**Exercise goal**: Express these lines as a JSON list of strings, one string per line, leaving out blank lines.

**Supplied entries**:
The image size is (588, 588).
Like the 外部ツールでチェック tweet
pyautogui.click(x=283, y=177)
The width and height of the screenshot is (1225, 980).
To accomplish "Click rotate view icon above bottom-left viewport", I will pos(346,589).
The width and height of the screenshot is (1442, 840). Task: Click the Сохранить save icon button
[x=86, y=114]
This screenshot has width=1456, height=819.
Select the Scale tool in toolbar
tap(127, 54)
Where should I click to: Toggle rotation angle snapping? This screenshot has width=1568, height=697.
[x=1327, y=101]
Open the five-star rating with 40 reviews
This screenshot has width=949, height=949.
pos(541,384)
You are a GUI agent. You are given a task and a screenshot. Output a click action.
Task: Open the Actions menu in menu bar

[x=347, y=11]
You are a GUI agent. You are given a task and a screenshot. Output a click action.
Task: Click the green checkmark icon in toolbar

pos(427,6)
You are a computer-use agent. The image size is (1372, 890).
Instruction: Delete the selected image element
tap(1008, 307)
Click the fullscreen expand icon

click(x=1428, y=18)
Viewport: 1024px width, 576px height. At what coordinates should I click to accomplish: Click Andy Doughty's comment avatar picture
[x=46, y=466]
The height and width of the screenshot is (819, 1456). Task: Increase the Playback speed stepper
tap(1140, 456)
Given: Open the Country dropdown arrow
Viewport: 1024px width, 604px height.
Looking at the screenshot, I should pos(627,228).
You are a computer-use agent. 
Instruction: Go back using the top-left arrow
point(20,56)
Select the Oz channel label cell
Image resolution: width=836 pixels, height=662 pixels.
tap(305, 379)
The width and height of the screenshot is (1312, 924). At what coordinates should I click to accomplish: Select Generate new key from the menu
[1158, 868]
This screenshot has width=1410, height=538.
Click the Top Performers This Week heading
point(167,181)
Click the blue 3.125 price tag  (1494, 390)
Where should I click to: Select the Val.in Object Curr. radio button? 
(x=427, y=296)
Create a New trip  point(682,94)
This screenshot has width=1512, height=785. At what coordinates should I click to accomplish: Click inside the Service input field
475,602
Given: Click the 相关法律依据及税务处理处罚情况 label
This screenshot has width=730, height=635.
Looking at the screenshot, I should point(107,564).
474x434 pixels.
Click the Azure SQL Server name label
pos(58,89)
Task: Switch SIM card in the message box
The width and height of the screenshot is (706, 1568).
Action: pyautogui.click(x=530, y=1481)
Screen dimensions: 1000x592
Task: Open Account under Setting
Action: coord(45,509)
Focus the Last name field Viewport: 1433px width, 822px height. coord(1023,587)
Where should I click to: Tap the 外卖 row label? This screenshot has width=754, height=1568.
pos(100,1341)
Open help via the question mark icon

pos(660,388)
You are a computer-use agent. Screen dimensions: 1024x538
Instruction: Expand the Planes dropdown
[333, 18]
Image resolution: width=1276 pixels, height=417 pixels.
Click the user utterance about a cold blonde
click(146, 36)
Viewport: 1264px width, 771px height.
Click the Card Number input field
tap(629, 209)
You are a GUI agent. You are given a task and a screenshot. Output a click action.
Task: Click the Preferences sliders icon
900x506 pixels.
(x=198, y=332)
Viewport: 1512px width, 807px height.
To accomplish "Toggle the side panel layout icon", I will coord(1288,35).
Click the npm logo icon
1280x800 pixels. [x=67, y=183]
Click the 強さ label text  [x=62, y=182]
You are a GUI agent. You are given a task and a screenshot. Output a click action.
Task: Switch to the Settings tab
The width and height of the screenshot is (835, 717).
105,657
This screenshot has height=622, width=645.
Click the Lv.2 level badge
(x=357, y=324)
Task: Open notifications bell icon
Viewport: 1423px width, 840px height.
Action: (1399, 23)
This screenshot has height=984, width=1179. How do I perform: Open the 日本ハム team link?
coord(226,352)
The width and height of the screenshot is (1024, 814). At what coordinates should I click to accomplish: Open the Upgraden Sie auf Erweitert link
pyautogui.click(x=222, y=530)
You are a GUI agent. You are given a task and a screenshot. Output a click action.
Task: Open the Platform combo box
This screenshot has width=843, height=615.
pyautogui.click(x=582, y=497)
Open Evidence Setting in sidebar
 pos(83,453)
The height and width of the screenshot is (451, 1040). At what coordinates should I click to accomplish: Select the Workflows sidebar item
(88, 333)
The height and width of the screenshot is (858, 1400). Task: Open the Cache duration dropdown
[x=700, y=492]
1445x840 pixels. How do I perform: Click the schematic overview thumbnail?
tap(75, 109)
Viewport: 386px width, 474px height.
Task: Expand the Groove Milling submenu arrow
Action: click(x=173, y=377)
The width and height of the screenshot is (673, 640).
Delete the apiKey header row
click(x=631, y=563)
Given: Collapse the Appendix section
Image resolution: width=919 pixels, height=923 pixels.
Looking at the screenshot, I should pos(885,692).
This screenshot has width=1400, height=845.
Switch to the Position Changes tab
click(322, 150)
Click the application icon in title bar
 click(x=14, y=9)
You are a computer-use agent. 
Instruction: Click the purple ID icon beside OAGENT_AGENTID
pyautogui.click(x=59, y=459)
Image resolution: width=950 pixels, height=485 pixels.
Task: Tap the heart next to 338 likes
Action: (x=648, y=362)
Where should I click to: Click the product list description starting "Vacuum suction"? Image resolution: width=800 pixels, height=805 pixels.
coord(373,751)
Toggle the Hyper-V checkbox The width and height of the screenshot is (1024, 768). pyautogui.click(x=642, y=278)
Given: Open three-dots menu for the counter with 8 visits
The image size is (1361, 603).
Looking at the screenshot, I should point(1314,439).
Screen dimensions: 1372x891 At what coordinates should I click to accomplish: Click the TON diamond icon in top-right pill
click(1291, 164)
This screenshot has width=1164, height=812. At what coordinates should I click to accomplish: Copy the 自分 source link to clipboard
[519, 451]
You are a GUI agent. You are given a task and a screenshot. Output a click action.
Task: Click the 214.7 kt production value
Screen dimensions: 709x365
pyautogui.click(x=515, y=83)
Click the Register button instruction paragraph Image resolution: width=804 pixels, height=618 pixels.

**Task output**:
[
  "The image size is (588, 588).",
  "Like the 外部ツールでチェック tweet",
  "pyautogui.click(x=283, y=177)",
  "The width and height of the screenshot is (1225, 980).",
  "To accomplish \"Click rotate view icon above bottom-left viewport\", I will pos(346,589).",
  "The width and height of the screenshot is (1442, 840). Task: Click the Сохранить save icon button",
  "[x=86, y=114]",
  "This screenshot has width=1456, height=819.",
  "Select the Scale tool in toolbar",
  "tap(127, 54)",
  "Where should I click to: Toggle rotation angle snapping? This screenshot has width=1568, height=697.",
  "[x=1327, y=101]",
  "Open the five-star rating with 40 reviews",
  "This screenshot has width=949, height=949.",
  "pos(541,384)",
  "You are a GUI agent. You are given a task and a screenshot. Output a click action.",
  "Task: Open the Actions menu in menu bar",
  "[x=347, y=11]",
  "You are a GUI agent. You are given a task and a screenshot. Output a click action.",
  "Task: Click the green checkmark icon in toolbar",
  "pos(427,6)",
  "You are a computer-use agent. The image size is (1372, 890).",
  "Instruction: Delete the selected image element",
  "tap(1008, 307)",
  "Click the fullscreen expand icon",
  "click(x=1428, y=18)",
  "Viewport: 1024px width, 576px height. At what coordinates should I click to accomplish: Click Andy Doughty's comment avatar picture",
  "[x=46, y=466]",
  "The height and width of the screenshot is (819, 1456). Task: Increase the Playback speed stepper",
  "tap(1140, 456)",
  "Given: Open the Country dropdown arrow",
  "Viewport: 1024px width, 604px height.",
  "Looking at the screenshot, I should pos(627,228).",
  "You are a computer-use agent. ",
  "Instruction: Go back using the top-left arrow",
  "point(20,56)",
  "Select the Oz channel label cell",
  "Image resolution: width=836 pixels, height=662 pixels.",
  "tap(305, 379)",
  "The width and height of the screenshot is (1312, 924). At what coordinates should I click to accomplish: Select Generate new key from the menu",
  "[1158, 868]",
  "This screenshot has width=1410, height=538.",
  "Click the Top Performers This Week heading",
  "point(167,181)",
  "Click the blue 3.125 price tag  (1494, 390)",
  "Where should I click to: Select the Val.in Object Curr. radio button? ",
  "(x=427, y=296)",
  "Create a New trip  point(682,94)",
  "This screenshot has width=1512, height=785. At what coordinates should I click to accomplish: Click inside the Service input field",
  "475,602",
  "Given: Click the 相关法律依据及税务处理处罚情况 label",
  "This screenshot has width=730, height=635.",
  "Looking at the screenshot, I should point(107,564).",
  "474x434 pixels.",
  "Click the Azure SQL Server name label",
  "pos(58,89)",
  "Task: Switch SIM card in the message box",
  "The width and height of the screenshot is (706, 1568).",
  "Action: pyautogui.click(x=530, y=1481)",
  "Screen dimensions: 1000x592",
  "Task: Open Account under Setting",
  "Action: coord(45,509)",
  "Focus the Last name field Viewport: 1433px width, 822px height. coord(1023,587)",
  "Where should I click to: Tap the 外卖 row label? This screenshot has width=754, height=1568.",
  "pos(100,1341)",
  "Open help via the question mark icon",
  "pos(660,388)",
  "You are a computer-use agent. Screen dimensions: 1024x538",
  "Instruction: Expand the Planes dropdown",
  "[333, 18]",
  "Image resolution: width=1276 pixels, height=417 pixels.",
  "Click the user utterance about a cold blonde",
  "click(146, 36)",
  "Viewport: 1264px width, 771px height.",
  "Click the Card Number input field",
  "tap(629, 209)",
  "You are a GUI agent. You are given a task and a screenshot. Output a click action.",
  "Task: Click the Preferences sliders icon",
  "900x506 pixels.",
  "(x=198, y=332)",
  "Viewport: 1512px width, 807px height.",
  "To accomplish \"Toggle the side panel layout icon\", I will coord(1288,35).",
  "Click the npm logo icon",
  "1280x800 pixels. [x=67, y=183]",
  "Click the 強さ label text  [x=62, y=182]",
  "You are a GUI agent. You are given a task and a screenshot. Output a click action.",
  "Task: Switch to the Settings tab",
  "The width and height of the screenshot is (835, 717).",
  "105,657",
  "This screenshot has height=622, width=645.",
  "Click the Lv.2 level badge",
  "(x=357, y=324)",
  "Task: Open notifications bell icon",
  "Viewport: 1423px width, 840px height.",
  "Action: (1399, 23)",
  "This screenshot has height=984, width=1179. How do I perform: Open the 日本ハム team link?",
  "coord(226,352)",
  "The width and height of the screenshot is (1024, 814). At what coordinates should I click to accomplish: Open the Upgraden Sie auf Erweitert link",
  "pyautogui.click(x=222, y=530)",
  "You are a GUI agent. You are given a task and a screenshot. Output a click action.",
  "Task: Open the Platform combo box",
  "This screenshot has width=843, height=615.",
  "pyautogui.click(x=582, y=497)",
  "Open Evidence Setting in sidebar",
  " pos(83,453)",
  "The height and width of the screenshot is (451, 1040). At what coordinates should I click to accomplish: Select the Workflows sidebar item",
  "(88, 333)",
  "The height and width of the screenshot is (858, 1400). Task: Open the Cache duration dropdown",
  "[x=700, y=492]",
  "1445x840 pixels. How do I perform: Click the schematic overview thumbnail?",
  "tap(75, 109)",
  "Viewport: 386px width, 474px height.",
  "Task: Expand the Groove Milling submenu arrow",
  "Action: click(x=173, y=377)",
  "The width and height of the screenshot is (673, 640).",
  "Delete the apiKey header row",
  "click(x=631, y=563)",
  "Given: Collapse the Appendix section",
  "Image resolution: width=919 pixels, height=923 pixels.",
  "Looking at the screenshot, I should pos(885,692).",
  "This screenshot has width=1400, height=845.",
  "Switch to the Position Changes tab",
  "click(322, 150)",
  "Click the application icon in title bar",
  " click(x=14, y=9)",
  "You are a computer-use agent. ",
  "Instruction: Click the purple ID icon beside OAGENT_AGENTID",
  "pyautogui.click(x=59, y=459)",
  "Image resolution: width=950 pixels, height=485 pixels.",
  "Task: Tap the heart next to 338 likes",
  "Action: (x=648, y=362)",
  "Where should I click to: Click the product list description starting \"Vacuum suction\"? Image resolution: width=800 pixels, height=805 pixels.",
  "coord(373,751)",
  "Toggle the Hyper-V checkbox The width and height of the screenshot is (1024, 768). pyautogui.click(x=642, y=278)",
  "Given: Open three-dots menu for the counter with 8 visits",
  "The image size is (1361, 603).",
  "Looking at the screenshot, I should point(1314,439).",
  "Screen dimensions: 1372x891 At what coordinates should I click to accomplish: Click the TON diamond icon in top-right pill",
  "click(1291, 164)",
  "This screenshot has width=1164, height=812. At what coordinates should I click to accomplish: Copy the 自分 source link to clipboard",
  "[519, 451]",
  "You are a GUI agent. You are given a task and a screenshot. Output a click action.",
  "Task: Click the 214.7 kt production value",
  "Screen dimensions: 709x365",
  "pyautogui.click(x=515, y=83)",
  "Click the Register button instruction paragraph Image resolution: width=804 pixels, height=618 pixels."
]